__Given records__:
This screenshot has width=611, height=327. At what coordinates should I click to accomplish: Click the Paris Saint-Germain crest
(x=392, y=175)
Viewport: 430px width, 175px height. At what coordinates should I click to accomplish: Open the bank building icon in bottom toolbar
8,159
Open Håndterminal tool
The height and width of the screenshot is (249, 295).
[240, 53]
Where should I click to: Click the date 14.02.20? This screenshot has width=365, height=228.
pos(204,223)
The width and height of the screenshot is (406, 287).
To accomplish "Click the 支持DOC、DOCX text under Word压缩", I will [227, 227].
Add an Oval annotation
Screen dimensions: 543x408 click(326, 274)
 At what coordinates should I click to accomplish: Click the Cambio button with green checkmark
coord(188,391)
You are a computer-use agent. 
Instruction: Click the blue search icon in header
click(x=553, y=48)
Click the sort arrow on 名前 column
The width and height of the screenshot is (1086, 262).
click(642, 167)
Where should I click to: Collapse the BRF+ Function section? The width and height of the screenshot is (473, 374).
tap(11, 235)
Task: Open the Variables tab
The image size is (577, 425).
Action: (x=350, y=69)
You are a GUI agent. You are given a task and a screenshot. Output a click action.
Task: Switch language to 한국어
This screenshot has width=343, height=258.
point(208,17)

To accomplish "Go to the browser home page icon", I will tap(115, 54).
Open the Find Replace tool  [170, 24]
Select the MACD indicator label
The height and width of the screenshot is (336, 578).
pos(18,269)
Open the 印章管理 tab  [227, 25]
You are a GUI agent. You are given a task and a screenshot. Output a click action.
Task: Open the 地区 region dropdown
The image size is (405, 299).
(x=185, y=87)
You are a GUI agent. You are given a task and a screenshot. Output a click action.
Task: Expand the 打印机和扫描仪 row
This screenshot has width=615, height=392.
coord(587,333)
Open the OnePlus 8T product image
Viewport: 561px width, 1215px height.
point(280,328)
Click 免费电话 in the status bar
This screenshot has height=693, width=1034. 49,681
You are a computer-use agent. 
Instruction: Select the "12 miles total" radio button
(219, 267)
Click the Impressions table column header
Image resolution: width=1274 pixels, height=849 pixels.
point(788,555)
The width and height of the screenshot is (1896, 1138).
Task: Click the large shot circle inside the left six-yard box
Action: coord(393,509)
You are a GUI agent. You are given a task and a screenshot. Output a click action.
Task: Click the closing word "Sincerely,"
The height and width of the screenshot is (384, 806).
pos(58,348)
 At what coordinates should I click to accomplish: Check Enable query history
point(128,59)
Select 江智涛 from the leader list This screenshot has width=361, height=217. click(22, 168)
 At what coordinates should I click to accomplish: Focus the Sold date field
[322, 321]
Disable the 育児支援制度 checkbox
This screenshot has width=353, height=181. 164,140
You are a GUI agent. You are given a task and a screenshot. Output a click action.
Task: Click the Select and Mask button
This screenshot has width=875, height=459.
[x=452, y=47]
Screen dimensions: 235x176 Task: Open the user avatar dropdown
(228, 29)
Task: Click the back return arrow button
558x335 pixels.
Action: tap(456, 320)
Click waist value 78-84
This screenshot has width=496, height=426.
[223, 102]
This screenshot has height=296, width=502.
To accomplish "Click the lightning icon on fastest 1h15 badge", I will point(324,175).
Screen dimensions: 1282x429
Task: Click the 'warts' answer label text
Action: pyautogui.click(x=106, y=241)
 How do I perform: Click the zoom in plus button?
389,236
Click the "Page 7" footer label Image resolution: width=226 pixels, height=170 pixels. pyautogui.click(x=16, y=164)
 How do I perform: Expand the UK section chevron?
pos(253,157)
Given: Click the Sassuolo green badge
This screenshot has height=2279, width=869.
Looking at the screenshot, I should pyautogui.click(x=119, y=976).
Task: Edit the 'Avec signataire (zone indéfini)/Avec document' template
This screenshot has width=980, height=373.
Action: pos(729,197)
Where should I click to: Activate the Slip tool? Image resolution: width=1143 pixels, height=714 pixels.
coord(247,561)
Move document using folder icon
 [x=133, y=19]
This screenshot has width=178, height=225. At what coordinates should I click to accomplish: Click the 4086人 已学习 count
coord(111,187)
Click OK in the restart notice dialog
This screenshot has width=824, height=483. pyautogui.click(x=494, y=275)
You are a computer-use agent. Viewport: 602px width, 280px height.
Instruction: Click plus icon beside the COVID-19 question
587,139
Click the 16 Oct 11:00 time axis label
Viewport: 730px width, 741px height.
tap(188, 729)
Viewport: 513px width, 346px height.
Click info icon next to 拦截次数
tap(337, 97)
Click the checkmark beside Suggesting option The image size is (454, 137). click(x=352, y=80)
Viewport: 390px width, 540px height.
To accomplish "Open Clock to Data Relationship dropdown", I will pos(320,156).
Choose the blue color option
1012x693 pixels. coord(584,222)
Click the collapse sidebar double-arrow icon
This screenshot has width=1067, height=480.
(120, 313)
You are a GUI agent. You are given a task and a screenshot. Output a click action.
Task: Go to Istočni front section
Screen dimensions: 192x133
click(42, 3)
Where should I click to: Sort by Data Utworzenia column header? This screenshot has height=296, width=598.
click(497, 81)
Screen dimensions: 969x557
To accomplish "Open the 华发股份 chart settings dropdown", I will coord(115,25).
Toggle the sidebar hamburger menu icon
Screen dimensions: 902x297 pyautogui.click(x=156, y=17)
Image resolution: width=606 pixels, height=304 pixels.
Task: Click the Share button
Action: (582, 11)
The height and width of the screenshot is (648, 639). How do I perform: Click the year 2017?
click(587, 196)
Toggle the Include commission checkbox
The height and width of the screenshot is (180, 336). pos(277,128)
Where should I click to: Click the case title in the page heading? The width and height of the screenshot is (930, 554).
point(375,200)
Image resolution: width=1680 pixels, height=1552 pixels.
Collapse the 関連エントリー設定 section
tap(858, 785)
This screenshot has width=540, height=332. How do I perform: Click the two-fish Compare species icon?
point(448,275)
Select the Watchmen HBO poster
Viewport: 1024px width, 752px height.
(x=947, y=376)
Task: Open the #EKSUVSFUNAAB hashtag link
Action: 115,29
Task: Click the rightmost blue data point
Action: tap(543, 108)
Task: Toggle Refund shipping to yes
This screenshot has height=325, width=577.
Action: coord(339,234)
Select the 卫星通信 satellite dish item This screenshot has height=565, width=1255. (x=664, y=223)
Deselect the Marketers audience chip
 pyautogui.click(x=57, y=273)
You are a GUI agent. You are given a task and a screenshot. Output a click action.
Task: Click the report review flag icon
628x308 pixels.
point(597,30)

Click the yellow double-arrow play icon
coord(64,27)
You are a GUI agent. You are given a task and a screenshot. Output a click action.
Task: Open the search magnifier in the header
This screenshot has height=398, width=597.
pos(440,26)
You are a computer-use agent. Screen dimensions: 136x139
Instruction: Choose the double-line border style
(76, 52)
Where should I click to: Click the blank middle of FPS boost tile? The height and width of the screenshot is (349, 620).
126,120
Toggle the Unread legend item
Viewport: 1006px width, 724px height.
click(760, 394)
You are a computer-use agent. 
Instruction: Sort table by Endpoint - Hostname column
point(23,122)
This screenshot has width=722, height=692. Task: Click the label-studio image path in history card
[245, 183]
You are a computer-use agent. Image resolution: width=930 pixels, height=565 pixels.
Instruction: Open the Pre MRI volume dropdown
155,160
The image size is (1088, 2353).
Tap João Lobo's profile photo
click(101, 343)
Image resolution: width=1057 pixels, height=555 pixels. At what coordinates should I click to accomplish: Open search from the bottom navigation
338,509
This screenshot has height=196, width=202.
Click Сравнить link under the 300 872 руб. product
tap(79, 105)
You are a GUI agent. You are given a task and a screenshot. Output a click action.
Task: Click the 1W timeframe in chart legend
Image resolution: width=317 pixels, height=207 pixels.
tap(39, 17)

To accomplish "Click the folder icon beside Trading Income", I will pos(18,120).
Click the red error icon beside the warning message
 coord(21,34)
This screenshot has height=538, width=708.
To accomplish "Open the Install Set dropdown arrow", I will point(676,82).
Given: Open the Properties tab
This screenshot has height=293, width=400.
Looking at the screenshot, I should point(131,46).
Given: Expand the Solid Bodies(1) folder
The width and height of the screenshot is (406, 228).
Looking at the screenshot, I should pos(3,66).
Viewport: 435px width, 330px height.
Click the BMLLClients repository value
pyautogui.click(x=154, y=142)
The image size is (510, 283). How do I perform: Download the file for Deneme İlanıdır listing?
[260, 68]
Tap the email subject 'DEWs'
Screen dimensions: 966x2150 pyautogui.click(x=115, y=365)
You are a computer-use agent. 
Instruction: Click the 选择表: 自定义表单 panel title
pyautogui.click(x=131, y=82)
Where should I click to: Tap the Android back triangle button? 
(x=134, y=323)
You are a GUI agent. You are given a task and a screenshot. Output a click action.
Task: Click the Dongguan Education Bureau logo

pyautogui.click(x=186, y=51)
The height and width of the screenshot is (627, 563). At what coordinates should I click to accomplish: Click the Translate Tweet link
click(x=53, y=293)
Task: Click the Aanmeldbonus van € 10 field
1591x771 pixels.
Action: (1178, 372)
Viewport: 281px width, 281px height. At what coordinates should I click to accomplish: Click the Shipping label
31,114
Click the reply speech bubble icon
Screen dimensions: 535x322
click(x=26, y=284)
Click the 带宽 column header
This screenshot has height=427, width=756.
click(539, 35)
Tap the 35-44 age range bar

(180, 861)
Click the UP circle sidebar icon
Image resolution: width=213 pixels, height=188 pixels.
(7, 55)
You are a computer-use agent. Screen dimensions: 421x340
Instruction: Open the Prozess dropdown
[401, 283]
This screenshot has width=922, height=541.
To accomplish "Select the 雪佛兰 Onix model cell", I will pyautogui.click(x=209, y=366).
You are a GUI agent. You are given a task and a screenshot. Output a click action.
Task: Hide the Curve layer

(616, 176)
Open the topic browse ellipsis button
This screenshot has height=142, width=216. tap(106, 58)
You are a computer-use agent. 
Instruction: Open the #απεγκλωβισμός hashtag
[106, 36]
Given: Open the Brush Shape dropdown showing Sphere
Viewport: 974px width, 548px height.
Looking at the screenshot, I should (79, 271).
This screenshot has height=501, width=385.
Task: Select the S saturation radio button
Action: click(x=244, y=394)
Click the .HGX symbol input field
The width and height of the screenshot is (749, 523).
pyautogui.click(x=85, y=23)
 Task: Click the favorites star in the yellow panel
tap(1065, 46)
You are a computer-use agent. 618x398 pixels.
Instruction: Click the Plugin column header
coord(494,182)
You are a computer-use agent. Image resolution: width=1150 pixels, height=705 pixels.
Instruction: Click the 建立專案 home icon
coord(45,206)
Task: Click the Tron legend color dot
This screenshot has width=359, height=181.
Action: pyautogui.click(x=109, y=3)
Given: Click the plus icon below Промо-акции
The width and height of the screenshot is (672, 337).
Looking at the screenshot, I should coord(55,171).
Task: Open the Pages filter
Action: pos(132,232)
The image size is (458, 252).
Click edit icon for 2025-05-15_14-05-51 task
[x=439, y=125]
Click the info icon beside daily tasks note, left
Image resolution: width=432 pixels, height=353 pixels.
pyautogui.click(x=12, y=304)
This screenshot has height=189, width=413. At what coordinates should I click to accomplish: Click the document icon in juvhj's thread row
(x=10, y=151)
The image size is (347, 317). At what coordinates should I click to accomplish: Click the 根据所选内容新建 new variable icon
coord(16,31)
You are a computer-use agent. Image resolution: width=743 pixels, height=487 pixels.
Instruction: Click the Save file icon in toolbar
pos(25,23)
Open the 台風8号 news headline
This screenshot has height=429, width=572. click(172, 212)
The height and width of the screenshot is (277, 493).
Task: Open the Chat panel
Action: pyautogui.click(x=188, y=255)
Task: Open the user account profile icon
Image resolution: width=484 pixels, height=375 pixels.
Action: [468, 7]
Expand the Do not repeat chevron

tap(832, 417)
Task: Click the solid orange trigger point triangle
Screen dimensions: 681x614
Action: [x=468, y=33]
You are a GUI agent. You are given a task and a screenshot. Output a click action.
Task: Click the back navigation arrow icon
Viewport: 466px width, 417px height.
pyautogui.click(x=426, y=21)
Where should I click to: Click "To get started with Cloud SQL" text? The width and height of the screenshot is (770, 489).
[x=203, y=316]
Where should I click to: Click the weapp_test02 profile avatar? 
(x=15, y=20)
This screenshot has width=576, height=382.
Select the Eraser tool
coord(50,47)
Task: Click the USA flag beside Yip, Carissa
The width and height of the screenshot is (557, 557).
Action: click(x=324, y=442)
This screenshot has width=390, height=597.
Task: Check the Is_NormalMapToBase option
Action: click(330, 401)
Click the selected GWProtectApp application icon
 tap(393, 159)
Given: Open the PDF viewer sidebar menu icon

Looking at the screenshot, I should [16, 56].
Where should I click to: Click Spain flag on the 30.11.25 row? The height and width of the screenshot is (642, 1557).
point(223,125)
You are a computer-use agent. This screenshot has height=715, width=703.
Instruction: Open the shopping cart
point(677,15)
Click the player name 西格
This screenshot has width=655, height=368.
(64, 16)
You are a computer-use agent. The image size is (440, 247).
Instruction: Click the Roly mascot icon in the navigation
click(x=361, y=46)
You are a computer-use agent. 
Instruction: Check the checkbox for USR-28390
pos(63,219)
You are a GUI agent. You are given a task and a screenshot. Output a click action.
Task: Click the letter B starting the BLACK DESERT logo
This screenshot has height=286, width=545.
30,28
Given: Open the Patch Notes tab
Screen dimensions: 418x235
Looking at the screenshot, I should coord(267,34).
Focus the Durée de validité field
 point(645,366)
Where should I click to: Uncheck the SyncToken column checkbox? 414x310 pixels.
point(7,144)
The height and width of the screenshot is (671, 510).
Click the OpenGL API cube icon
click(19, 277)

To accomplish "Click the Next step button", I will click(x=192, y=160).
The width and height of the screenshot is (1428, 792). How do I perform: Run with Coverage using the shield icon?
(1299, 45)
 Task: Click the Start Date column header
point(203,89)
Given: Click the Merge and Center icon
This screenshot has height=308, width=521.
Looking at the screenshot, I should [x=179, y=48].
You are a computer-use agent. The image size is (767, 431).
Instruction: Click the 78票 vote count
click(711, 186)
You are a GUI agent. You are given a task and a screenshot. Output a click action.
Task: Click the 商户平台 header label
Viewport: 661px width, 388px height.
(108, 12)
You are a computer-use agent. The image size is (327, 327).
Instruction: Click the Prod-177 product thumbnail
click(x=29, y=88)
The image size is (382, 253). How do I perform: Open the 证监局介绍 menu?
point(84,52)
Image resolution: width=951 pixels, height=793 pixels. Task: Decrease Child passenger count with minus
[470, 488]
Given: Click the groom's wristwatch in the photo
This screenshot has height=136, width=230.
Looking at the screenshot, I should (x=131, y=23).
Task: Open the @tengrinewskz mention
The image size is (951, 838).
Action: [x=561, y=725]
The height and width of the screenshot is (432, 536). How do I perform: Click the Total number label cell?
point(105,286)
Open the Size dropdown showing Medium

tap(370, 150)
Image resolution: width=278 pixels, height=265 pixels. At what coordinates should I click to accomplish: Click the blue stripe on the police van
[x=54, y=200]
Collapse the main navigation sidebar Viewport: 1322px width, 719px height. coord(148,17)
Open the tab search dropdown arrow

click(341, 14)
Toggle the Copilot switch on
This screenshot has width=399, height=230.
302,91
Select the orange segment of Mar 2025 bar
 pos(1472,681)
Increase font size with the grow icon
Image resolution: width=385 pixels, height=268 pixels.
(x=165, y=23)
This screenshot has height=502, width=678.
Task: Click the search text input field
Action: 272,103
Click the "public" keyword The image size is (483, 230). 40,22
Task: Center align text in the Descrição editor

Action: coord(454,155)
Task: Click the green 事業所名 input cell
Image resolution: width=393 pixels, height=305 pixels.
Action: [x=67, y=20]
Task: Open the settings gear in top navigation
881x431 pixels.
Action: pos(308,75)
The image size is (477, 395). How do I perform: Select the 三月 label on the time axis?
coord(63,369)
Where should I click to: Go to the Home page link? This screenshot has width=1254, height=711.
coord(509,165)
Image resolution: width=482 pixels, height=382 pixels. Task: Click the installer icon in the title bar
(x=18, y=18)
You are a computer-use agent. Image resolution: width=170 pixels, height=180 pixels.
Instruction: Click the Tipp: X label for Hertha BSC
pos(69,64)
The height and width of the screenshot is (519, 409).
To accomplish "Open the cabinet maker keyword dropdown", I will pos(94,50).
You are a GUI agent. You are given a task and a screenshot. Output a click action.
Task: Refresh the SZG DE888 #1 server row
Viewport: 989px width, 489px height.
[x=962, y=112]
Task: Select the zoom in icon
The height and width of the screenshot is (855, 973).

__Task brief__:
Take every line from the records that holds "legend" and copy it down.

__Output for this exercise__:
Toggle the Unread legend item
Task: Click the 1W timeframe in chart legend
Task: Click the Tron legend color dot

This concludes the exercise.